第128話 子供には理解できない大人の要素


「ヤマト、俺の体を見てどう思う?」

「え、ムキムキでかっこいいと思います」


僕とドラゴン様はコラボの約束をした後も筋肉美談を続けていた。


「かっこいいか。……それでは80……いや、75点だな」

「残りの25点は……」

「いいか。筋肉と言うのは『かっこいい』ではなく『エロい』ものだ」

「エロいっ!?」


か、『かっこいい』じゃなくて『エロい』ってどういうことっ!?

筋肉ってエロい話だったの!?


「ちょっ、バカドラゴン! ヤマト君に何言ってんの!?」

「筋肉のエロさについてだが? めぐるも聞くか?」

「聞かないわよ! それとヤマト君はまだ15歳なの! 堂々と下ネタ話してんじゃないわよ!」

「なっ!? なんで下の話なんだよ! 俺でも時と場と人は考えるぞ!!」

「エロい話が下ネタじゃない以外に何があんの!」

「筋肉の話だ! せっかくだ、めぐるも一緒に聞くと言い。いいかヤマト。筋肉とはエロイものだ。すでに社長にはあってるよな?」

「は、はい」

「社長の腹筋は見たか?」

「はい! とてもきれいですごかったです!」


今でもあの体を忘れることはできない。

ものすごく引き締まっていてなかなかな触り心地。


「では、社長の腹筋もかっこよかったか?」

「え……それは、かっこいいとは違った気がします」

「では、どんな感じだった?」


そんな感じ。


今日の社長さんとの出会いを思い浮かべる。


急に体を見せてきた社長さん。

ドラゴン様とは違って上にはウェアを着ていたけど。


その時の描写と目の前にいるドラゴン様の体を見比べてみると、……あ。


「え、エロかったと、思います……」

「だろ? めぐるはどう思う?」

「……社長だったらエロいんじゃない?」

「そう! そのエロいという言葉こそが社長にとっては誉め言葉なんだ!」

「なんで? 普通エロいって言われたら誰だって嫌なんじゃない?」

「一般人はそうかもしれないが、筋トレ好きにとっては違うんだよ。
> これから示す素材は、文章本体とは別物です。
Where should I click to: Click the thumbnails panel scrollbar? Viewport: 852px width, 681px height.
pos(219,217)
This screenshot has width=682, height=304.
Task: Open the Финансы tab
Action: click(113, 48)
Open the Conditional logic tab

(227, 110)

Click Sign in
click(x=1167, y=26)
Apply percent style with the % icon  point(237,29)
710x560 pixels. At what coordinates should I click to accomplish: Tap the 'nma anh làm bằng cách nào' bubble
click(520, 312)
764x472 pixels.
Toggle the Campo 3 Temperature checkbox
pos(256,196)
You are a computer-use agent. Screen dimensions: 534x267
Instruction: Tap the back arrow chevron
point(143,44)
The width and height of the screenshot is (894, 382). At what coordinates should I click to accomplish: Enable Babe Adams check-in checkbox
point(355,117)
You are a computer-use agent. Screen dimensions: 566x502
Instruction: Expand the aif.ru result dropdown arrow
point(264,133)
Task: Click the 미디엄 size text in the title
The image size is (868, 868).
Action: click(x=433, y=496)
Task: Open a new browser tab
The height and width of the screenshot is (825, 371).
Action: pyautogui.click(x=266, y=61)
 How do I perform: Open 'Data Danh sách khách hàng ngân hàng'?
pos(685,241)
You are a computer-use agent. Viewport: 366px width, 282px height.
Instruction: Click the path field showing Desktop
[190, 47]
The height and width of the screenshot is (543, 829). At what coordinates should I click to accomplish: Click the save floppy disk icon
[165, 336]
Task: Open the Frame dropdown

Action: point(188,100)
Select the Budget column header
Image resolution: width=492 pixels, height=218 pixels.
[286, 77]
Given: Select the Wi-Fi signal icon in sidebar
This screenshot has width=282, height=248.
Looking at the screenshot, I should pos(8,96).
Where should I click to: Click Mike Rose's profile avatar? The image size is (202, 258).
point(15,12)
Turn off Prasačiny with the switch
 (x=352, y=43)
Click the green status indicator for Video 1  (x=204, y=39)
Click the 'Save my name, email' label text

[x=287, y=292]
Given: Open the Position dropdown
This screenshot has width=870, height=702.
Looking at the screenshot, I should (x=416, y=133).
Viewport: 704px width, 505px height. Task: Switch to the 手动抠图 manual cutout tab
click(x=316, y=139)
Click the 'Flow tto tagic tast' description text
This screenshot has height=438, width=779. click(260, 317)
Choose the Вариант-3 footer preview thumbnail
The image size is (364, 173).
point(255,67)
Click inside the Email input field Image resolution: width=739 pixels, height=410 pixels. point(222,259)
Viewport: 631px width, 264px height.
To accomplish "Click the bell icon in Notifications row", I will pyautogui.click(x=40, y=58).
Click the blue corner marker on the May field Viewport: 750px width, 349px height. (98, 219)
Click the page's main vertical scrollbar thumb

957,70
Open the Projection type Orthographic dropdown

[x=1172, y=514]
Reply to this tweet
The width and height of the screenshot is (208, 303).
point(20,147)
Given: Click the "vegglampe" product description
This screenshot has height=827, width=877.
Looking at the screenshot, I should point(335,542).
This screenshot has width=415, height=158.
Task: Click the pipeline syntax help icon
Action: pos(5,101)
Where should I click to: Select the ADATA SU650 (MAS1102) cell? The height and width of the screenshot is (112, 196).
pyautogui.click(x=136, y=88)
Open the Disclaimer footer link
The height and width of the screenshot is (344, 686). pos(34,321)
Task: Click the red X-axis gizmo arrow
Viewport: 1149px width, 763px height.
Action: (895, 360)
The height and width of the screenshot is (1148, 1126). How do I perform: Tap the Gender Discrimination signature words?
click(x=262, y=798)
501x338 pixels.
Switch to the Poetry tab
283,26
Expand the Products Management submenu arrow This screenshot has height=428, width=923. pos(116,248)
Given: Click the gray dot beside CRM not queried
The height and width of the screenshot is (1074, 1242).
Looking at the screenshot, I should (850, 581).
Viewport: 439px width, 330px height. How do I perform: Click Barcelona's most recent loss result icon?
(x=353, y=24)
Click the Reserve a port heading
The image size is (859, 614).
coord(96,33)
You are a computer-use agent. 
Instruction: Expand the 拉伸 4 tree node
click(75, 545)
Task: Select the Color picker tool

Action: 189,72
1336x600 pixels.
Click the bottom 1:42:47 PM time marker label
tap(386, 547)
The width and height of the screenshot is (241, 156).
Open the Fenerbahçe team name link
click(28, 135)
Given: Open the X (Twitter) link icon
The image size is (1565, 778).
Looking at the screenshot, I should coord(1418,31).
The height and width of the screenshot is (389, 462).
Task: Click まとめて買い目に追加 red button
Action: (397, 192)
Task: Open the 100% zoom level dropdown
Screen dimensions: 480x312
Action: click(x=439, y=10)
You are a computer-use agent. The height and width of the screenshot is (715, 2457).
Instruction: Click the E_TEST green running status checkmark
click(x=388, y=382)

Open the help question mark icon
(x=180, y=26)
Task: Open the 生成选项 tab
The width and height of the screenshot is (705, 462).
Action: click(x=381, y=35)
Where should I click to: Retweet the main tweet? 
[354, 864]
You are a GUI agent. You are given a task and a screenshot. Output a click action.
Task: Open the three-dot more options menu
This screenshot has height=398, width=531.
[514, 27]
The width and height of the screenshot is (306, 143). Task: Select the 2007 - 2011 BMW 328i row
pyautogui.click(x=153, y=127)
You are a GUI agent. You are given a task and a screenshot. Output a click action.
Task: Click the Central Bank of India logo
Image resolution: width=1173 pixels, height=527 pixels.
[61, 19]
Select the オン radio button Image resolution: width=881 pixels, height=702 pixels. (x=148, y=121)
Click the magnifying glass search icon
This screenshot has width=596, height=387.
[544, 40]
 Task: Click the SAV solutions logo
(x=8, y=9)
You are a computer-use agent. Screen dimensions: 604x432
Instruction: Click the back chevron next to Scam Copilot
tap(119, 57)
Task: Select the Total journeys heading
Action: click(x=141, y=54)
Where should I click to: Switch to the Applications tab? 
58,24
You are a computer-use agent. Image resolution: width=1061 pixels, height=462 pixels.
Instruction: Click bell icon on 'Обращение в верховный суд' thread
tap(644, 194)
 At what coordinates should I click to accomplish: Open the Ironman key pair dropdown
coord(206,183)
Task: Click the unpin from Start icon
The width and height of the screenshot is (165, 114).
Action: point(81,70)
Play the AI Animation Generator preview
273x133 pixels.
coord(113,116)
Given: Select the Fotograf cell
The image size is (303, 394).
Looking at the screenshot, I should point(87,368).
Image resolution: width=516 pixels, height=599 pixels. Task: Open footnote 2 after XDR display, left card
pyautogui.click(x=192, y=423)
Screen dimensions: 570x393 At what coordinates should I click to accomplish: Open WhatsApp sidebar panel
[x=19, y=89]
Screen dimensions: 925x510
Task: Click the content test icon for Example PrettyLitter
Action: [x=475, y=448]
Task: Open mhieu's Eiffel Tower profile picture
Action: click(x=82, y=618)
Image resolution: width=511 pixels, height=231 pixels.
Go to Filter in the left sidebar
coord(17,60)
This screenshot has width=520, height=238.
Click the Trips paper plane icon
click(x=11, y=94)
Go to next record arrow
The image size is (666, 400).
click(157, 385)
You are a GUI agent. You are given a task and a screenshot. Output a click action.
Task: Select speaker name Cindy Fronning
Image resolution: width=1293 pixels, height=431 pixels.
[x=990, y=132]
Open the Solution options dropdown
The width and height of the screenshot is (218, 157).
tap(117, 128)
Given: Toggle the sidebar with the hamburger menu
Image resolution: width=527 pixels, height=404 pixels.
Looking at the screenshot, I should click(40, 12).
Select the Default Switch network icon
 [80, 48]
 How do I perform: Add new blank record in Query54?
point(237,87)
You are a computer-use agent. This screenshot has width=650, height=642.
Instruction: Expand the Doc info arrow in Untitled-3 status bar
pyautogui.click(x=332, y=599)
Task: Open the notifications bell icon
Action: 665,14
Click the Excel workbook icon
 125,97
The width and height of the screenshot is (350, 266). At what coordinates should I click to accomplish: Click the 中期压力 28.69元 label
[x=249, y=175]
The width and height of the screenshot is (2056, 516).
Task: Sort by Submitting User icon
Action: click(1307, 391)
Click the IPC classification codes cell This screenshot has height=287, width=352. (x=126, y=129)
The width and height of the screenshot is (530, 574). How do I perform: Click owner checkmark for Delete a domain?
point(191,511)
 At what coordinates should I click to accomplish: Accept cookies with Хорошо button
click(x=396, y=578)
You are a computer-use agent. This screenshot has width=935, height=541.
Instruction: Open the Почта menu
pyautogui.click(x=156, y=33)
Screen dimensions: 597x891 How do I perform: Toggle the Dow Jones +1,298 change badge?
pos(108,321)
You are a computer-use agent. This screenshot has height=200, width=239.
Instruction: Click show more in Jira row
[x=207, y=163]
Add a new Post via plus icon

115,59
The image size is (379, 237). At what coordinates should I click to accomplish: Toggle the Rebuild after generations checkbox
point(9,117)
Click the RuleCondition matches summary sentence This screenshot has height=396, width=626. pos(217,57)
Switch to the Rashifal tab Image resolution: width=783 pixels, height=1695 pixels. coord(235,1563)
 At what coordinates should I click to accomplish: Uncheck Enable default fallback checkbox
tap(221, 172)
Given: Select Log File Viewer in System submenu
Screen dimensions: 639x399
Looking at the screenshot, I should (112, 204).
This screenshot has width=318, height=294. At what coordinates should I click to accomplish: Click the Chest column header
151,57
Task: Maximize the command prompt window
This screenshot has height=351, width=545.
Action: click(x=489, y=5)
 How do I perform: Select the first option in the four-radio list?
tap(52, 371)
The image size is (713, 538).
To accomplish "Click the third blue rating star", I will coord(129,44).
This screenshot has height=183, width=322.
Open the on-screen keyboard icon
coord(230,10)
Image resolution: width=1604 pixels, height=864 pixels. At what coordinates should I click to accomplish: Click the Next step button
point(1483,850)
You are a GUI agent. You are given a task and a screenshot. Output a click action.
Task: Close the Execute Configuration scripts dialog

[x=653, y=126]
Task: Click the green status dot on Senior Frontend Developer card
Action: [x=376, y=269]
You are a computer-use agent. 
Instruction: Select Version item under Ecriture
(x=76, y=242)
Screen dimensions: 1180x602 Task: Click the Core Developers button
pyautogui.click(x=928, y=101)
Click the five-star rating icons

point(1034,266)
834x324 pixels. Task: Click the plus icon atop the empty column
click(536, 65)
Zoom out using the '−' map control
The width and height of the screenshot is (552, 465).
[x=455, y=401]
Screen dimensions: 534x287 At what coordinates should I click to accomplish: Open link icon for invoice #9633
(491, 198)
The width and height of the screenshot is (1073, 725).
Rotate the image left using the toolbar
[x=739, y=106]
筋トレ好きで見せる人にとって、いい筋肉は『エロ』くないといけないんだ。イケメンのアイドルが自身の筋肉を写真集で乗せた時、何故だかエロく感じるだろ? それはエロく見せるために筋トレしてるんだよ」


言われてみると納得してしまう。


書店に言った時、男性アイドルの写真集の表紙に自身の体を載せているアイドルがいるけど、そのアイドルの体を見てエロいと感じたことがある。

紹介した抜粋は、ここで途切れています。